BRIEF. For the word "under", state how many lines below contain it. Give no other text.

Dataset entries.
□ □ □
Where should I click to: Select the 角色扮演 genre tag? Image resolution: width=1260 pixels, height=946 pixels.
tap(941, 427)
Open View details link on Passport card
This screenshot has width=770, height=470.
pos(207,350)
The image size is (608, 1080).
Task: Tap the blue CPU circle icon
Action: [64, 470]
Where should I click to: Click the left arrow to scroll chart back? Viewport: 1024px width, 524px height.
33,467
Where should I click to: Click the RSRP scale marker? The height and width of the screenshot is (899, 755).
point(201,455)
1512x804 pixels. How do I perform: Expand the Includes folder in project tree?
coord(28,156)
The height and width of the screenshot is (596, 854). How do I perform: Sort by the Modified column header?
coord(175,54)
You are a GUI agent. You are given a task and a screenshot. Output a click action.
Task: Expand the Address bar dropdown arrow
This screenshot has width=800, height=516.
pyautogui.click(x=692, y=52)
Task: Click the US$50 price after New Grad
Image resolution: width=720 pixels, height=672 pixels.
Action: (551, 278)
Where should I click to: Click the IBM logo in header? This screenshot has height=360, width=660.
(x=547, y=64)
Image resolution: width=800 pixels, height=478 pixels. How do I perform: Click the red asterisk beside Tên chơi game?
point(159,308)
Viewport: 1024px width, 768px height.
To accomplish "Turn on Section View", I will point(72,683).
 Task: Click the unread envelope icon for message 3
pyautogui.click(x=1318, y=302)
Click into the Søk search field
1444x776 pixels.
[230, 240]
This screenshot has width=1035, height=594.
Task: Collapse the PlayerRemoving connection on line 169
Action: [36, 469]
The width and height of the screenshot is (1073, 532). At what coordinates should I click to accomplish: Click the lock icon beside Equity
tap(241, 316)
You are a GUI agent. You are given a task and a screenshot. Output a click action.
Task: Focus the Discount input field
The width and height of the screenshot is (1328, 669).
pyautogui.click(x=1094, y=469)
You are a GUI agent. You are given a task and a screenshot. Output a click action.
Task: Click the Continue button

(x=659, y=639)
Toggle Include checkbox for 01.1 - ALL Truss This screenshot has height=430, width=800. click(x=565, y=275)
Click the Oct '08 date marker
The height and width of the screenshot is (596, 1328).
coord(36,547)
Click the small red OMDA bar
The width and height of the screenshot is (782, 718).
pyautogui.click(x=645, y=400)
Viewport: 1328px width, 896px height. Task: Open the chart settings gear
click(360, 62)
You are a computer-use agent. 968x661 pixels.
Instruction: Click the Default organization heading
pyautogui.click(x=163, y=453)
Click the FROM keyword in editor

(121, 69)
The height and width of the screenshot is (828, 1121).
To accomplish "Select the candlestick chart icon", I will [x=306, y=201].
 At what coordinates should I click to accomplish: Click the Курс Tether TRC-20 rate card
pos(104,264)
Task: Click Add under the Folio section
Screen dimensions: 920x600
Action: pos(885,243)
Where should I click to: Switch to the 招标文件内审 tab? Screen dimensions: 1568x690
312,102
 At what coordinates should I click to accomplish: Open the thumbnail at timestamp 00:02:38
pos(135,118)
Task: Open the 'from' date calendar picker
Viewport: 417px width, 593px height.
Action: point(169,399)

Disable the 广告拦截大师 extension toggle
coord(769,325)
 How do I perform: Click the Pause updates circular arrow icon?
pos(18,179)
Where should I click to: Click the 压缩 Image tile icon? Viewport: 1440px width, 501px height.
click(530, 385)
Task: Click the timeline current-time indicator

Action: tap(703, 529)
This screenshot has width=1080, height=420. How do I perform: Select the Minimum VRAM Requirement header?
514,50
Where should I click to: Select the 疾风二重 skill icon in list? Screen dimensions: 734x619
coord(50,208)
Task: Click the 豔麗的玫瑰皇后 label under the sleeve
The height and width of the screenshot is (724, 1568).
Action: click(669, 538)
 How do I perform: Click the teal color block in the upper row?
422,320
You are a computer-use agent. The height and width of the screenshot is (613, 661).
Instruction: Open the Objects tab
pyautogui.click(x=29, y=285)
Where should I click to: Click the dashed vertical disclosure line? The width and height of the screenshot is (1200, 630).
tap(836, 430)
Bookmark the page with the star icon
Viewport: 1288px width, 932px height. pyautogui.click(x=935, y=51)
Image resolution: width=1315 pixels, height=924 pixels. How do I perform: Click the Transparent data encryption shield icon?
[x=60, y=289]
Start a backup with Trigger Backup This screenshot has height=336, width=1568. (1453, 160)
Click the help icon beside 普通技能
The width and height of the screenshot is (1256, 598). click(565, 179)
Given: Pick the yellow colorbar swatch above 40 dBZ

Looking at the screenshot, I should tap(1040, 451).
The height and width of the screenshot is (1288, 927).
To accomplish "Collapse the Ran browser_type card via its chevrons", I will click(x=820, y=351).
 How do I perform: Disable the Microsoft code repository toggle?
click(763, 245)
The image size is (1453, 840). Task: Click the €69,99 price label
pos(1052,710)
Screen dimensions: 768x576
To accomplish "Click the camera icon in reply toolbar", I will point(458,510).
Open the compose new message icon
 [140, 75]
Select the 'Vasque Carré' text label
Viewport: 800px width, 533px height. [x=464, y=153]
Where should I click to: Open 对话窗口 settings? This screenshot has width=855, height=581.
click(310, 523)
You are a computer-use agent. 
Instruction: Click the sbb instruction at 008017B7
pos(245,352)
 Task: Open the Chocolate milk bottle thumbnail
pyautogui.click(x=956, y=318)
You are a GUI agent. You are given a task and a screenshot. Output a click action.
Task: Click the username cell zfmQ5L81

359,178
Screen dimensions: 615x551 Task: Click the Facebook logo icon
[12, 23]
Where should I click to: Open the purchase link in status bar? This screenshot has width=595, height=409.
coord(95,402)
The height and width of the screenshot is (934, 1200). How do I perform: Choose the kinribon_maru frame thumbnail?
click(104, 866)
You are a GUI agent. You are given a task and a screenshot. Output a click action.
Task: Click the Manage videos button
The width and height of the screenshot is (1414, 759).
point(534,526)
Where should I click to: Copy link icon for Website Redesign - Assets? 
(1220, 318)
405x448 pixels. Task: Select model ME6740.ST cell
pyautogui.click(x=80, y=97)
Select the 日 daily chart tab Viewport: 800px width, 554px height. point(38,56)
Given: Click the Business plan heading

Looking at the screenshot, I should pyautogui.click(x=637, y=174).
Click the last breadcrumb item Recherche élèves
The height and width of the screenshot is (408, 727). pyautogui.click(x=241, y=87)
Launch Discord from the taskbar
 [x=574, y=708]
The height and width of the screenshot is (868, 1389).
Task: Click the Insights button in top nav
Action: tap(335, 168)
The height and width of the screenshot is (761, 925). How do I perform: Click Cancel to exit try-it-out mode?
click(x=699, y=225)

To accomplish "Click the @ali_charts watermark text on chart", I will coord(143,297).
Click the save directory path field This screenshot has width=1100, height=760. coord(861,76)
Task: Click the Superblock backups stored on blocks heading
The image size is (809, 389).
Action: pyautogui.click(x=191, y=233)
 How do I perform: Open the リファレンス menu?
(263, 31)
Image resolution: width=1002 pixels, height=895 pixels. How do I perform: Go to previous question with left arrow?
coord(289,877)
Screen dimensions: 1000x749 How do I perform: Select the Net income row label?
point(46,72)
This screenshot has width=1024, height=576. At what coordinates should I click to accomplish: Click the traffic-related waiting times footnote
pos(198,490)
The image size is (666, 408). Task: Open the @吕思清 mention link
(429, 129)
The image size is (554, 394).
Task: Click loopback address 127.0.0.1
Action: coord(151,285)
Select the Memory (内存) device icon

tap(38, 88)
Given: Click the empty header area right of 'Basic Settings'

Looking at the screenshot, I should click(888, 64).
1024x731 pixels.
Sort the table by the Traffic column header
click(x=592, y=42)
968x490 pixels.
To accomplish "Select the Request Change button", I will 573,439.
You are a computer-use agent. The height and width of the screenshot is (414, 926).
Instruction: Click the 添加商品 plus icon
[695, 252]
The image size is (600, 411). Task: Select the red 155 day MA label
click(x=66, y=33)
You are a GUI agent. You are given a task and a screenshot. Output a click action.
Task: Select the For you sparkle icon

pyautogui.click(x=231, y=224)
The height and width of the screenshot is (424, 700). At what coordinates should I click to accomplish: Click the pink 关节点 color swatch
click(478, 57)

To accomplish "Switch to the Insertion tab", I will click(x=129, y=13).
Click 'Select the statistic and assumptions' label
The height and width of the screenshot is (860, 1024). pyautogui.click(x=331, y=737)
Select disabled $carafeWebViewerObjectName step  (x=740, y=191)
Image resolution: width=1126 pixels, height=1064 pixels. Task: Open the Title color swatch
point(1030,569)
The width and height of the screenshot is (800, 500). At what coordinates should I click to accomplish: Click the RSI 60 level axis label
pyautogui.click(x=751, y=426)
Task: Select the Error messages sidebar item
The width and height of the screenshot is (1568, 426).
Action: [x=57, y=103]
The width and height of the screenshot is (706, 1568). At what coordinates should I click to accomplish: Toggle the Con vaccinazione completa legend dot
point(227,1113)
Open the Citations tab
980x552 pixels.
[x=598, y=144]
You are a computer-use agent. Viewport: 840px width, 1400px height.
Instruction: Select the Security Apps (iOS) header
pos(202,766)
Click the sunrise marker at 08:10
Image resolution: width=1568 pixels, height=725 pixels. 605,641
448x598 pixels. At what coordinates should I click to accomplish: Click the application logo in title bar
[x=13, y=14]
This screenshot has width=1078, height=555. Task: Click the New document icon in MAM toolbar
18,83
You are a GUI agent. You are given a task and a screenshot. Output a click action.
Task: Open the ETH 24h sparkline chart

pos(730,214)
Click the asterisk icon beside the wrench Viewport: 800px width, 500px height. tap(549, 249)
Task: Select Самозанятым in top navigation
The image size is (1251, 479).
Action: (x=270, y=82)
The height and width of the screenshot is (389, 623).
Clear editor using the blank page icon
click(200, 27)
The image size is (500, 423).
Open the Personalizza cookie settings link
□ □ □
SOLUTION. 2